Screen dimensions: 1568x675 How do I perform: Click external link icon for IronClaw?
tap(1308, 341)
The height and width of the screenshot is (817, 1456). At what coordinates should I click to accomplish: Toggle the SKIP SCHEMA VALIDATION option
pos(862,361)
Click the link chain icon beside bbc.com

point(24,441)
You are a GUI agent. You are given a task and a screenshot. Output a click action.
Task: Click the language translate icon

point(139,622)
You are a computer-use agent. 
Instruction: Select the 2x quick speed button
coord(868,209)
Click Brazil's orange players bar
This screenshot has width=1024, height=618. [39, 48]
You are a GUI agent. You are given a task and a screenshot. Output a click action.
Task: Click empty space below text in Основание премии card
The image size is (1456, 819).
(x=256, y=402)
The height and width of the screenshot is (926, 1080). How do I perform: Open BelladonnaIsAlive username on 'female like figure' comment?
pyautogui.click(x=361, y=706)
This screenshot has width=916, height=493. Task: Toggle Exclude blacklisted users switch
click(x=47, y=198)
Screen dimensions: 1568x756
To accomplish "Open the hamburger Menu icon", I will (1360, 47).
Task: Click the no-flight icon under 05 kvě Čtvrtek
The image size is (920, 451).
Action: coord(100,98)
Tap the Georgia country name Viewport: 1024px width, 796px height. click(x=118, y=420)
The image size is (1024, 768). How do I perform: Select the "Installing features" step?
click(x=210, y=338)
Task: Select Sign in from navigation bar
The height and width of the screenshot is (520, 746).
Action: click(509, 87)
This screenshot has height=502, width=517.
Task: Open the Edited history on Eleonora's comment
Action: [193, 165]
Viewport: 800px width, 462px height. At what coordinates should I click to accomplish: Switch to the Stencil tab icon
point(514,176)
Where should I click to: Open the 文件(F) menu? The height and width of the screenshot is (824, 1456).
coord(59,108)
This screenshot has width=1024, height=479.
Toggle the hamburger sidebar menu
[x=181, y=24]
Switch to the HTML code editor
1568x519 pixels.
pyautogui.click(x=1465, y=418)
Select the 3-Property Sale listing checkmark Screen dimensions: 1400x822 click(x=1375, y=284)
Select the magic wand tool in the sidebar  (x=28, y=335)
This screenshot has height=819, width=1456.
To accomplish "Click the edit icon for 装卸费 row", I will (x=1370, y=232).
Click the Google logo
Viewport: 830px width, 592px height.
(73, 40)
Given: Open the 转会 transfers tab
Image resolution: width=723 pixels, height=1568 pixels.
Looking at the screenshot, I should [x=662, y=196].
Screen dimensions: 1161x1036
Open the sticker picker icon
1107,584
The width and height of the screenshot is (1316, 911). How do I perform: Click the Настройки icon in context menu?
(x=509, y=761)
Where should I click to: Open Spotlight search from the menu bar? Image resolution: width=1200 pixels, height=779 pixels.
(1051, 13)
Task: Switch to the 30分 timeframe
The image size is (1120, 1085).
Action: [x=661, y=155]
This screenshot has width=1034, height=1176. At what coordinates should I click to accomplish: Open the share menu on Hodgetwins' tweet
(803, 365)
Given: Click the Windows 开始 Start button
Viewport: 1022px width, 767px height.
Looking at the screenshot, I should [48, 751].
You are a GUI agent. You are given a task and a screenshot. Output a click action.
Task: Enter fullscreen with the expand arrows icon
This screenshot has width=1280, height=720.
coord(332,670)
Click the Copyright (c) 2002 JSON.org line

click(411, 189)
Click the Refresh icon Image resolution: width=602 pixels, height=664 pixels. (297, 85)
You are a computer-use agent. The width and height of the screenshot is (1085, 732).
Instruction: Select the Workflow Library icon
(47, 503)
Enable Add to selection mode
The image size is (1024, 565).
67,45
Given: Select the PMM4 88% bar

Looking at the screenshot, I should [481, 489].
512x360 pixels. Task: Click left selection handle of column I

■ **Task requirements**:
Scan the lines above, and whenever one holds the string "computer", copy it.

■ **Answer for the task**:
You are a computer-use agent. 
You are a computer-use agent. The width and height of the screenshot is (1085, 732).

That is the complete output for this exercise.